Chapter 15, Monitoring Clusters and Workloads, explores how to know how healthy your cluster is using Prometheus and OpenSearch. You’ll start with understanding how Kubernetes and Prometheus handle metrics, then we’ll deploy the Prometheus stack with Alertmanager and Grafana. You’ll learn how to secure the stack and how to extend it to monitor additional workloads. After we’re done with monitoring, we will move on to log aggregation with OpenSearch. We will start with exploring how logging in Kubernetes works, move on to integrating OpenSearch, and wrap up with securing access to OpenSearch with OpenUnison.

Chapter 16, An Introduction to Istio, explains that many enterprises use a service mesh to provide advanced features such as security, traffic routing, authentication, tracing, and observability to a cluster. This chapter will introduce you to Istio, a popular open-source mesh, and its architecture, along with the most commonly used resources it provides. You will deploy Istio to your KinD cluster with an example application and learn how to observe the behavior of an application using an observability tool called Kiali.

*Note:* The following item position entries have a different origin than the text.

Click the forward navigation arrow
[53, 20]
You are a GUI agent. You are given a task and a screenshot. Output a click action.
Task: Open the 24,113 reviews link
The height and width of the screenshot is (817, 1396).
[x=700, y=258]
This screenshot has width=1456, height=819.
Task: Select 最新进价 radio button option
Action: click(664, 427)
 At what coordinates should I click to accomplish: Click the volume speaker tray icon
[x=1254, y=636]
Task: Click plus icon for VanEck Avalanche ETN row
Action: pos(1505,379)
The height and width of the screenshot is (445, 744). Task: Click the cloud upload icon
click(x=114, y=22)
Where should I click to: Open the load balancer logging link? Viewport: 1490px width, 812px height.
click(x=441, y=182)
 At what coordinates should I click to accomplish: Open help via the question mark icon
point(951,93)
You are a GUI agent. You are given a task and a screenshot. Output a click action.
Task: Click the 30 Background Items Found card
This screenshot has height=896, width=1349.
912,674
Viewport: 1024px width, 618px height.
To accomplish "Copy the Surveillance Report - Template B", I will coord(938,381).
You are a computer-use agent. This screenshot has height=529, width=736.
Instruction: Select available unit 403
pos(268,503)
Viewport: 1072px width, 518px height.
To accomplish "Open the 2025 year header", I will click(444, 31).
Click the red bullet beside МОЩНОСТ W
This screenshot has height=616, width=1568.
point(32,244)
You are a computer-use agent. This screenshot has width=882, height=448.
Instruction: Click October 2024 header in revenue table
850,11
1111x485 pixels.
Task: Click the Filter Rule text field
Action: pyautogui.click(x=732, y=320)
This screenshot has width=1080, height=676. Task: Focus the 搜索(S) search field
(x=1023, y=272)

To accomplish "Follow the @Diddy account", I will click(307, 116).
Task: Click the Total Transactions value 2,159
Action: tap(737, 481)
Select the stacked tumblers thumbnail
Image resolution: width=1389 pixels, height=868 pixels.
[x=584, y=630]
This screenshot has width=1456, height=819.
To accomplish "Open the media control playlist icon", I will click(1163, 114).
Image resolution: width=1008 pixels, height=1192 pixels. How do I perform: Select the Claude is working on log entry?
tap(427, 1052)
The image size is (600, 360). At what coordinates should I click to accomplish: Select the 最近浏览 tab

Chapter 17, Building and Deploying Applications on Istio, acknowledges that once you’ve deployed Istio, you’ll want to develop and deploy applications that use it! This chapter starts with a walk-through of the differences between monoliths and microservices and how they’re deployed. Next, we’ll step through building a micro-service to run in Istio and get into advanced topics like authentication, authorization, and service-to-service authentication for your services. You will also learn how to secure Kiali access by leveraging existing roles in Kubernetes using an OIDC provider and JSON Web Tokens. You’ll also learn how to secure Istio services using JWTs, along with how to use token exchanges to gain access to different services, securely moving from one service to another. Finally, we use OPA to create a custom authorization rule we configure with Istio.

Chapter 18, Provisioning a Multitenant Platform, explores how to build pipelines, how to automate their creation, and how they relate to GitOps. We’ll explore how the objects that are used to drive pipelines are related to each other, how to build relationships between systems, and finally, design a self-service workflow for automating the Deployment of pipelines.

Chapter 19, Building a Developer Portal, builds off of our designs in Chapter 18 to build out a multitenant platform with many of the tools we used throughout this book. We’ll start with talking about building a lab to run our multitenant cluster in. Next we’ll roll out Kubernetes to three clusters and integrate them with GitLab, Vault, Argo CD, Harbor, and OpenUnison. Finally we’ll walk through onboarding a new vCluster based tenant using OpenUnison’s self-service portal.